What's really important is the power play: your company should strive to hold a comfortable and stable monopoly position in a meaningful market (meaningful to you), while the government's role is to watch over all the businesses so that large numbers of people are not under heavy influence of external forces and not made unhappy. If any product exploits its monopoly by shifting the power from the government or making people sad, then gov steps in and interprets the rules in the way to correct this. Or, the gov is corrupt and helps keep that monopoly going :-)
How about a _market_ is anything where there exists a _marketplace_? Doesn't seem like a wild stretch. Now why should Apple have a monopoly on accepting payments on its platform?
To your second point: people are sad that we can’t have cheaper and better software on iOS. It’s a poor UX when an app makes me go on my desktop to sign up for their paid service. It negatively impacts consumers and only exists because Apple is wielding its monopoly.

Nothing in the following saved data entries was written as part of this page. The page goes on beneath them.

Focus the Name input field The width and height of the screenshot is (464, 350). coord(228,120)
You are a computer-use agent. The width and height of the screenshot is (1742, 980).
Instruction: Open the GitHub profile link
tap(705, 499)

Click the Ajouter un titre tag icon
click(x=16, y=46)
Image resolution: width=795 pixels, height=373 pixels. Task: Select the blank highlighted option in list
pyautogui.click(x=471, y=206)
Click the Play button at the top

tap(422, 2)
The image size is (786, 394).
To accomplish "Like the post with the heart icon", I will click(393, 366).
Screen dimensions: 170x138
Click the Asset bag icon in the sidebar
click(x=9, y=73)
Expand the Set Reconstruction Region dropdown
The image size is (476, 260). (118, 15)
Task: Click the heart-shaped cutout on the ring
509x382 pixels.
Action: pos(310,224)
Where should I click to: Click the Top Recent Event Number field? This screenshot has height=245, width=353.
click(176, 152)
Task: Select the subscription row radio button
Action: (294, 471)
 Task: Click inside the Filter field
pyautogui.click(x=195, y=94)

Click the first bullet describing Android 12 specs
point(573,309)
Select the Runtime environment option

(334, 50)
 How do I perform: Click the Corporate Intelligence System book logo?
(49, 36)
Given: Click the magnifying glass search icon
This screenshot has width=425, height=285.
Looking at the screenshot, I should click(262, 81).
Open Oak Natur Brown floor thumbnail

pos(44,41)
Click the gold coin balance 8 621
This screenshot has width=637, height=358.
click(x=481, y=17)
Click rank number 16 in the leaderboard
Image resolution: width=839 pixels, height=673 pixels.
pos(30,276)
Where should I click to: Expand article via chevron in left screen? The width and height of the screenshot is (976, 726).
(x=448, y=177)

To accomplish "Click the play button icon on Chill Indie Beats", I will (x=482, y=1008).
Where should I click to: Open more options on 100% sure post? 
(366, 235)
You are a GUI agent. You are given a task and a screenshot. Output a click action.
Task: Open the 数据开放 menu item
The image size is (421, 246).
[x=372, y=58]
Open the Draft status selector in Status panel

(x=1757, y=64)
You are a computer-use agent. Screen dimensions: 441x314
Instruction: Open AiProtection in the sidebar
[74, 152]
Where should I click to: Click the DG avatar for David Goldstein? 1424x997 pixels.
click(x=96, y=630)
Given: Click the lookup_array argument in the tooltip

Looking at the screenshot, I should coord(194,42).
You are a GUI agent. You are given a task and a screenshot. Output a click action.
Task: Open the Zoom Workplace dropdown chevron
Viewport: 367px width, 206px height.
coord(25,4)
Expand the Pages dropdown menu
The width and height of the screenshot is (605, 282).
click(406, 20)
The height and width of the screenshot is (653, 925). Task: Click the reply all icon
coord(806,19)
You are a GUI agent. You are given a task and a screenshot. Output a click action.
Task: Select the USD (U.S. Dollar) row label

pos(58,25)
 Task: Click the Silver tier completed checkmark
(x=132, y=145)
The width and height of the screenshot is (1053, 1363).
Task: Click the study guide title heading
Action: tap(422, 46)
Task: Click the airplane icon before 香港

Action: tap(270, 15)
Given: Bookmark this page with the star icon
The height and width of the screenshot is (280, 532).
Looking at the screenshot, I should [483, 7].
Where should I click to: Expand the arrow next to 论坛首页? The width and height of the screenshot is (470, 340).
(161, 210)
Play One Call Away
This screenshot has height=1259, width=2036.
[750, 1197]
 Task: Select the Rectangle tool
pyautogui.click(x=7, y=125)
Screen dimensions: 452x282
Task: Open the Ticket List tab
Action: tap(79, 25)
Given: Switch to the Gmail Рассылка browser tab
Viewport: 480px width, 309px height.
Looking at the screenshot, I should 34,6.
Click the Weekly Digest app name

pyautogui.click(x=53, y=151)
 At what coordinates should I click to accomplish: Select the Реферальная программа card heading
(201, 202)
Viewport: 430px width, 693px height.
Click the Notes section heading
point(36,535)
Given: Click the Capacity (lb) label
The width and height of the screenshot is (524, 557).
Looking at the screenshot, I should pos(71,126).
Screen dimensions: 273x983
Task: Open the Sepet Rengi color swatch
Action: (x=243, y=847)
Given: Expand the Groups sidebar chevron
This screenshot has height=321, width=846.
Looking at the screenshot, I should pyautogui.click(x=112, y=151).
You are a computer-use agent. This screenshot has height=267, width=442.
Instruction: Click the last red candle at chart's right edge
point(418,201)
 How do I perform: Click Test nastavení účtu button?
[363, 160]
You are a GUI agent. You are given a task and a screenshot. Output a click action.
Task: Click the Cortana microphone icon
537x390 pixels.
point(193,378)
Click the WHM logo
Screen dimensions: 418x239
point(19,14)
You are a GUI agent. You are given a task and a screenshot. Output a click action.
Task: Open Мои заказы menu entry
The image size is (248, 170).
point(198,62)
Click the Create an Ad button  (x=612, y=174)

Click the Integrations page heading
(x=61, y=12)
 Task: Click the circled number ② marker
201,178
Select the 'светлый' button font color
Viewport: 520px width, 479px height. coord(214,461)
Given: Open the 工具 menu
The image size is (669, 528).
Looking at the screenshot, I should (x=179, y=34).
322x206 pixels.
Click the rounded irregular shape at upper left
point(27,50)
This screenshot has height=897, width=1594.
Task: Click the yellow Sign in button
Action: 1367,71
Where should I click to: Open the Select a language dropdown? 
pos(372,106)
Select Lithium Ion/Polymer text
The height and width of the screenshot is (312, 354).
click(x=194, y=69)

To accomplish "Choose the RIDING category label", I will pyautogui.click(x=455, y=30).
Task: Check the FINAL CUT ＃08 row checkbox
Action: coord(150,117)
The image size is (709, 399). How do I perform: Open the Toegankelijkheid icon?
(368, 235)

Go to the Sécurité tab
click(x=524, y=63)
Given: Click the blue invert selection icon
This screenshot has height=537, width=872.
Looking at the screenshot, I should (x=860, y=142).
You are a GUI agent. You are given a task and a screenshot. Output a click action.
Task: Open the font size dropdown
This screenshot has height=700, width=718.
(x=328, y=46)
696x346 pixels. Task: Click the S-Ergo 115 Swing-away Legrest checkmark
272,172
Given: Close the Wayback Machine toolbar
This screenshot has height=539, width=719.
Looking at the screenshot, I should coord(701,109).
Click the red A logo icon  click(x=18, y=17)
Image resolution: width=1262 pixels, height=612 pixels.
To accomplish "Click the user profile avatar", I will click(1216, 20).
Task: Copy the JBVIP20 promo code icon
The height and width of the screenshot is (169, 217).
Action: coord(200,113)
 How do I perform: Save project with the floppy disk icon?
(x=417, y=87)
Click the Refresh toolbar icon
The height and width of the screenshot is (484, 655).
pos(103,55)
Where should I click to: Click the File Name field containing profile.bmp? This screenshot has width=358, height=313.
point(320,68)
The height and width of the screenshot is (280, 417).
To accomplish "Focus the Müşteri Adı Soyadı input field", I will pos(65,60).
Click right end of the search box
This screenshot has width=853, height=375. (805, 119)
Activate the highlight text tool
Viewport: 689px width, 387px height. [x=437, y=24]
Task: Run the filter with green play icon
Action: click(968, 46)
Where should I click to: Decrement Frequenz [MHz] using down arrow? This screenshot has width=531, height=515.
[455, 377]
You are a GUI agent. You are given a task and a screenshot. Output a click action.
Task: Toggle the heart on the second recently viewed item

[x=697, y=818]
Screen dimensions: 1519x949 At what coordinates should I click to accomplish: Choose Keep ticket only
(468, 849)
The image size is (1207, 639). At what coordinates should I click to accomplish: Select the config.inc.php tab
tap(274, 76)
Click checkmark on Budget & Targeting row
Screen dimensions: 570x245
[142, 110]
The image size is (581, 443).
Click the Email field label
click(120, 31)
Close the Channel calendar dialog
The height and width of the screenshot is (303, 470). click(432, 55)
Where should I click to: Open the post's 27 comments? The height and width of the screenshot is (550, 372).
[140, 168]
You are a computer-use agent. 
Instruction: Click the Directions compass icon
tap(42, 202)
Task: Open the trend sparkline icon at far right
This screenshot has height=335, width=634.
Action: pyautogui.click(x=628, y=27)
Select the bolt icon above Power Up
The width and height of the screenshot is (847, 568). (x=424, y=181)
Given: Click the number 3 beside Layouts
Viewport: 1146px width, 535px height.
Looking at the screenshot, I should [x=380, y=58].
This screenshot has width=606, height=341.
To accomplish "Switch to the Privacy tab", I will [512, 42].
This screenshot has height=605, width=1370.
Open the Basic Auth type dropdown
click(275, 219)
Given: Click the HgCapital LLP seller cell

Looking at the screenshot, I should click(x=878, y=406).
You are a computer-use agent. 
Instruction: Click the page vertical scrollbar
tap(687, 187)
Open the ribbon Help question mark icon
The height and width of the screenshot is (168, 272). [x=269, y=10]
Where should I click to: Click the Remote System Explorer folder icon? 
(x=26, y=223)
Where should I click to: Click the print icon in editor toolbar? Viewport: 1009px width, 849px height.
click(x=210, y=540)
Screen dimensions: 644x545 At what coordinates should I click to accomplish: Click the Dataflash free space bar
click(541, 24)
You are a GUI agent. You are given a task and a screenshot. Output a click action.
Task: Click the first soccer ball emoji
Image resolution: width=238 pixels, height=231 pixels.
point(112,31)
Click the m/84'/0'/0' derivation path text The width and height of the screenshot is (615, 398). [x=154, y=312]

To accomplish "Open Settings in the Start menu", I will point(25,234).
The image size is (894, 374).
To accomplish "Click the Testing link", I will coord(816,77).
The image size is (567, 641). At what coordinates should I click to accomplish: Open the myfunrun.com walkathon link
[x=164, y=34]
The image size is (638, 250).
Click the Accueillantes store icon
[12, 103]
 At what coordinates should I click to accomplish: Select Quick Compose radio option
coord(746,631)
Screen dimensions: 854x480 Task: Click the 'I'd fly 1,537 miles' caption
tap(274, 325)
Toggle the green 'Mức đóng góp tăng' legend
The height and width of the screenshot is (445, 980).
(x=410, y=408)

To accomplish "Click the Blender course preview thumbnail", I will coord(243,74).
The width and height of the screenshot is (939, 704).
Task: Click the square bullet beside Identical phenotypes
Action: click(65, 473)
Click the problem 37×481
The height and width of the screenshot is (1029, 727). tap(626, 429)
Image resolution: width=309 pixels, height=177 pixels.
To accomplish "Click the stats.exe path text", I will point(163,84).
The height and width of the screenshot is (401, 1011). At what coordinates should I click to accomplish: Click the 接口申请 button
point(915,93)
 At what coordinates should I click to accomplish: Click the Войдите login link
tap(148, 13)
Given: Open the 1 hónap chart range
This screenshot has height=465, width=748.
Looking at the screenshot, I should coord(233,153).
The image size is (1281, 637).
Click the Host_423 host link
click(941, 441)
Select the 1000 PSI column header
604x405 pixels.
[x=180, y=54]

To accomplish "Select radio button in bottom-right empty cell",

What's really important is the power play: your company should strive to hold a comfortable and stable monopoly position in a meaningful market (meaningful to you), while the government's role is to watch over all the businesses so that large numbers of people are not under heavy influence of external forces and not made unhappy. If any product exploits its monopoly by shifting the power from the government or making people sad, then gov steps in and interprets the rules in the way to correct this. Or, the gov is corrupt and helps keep that monopoly going :-)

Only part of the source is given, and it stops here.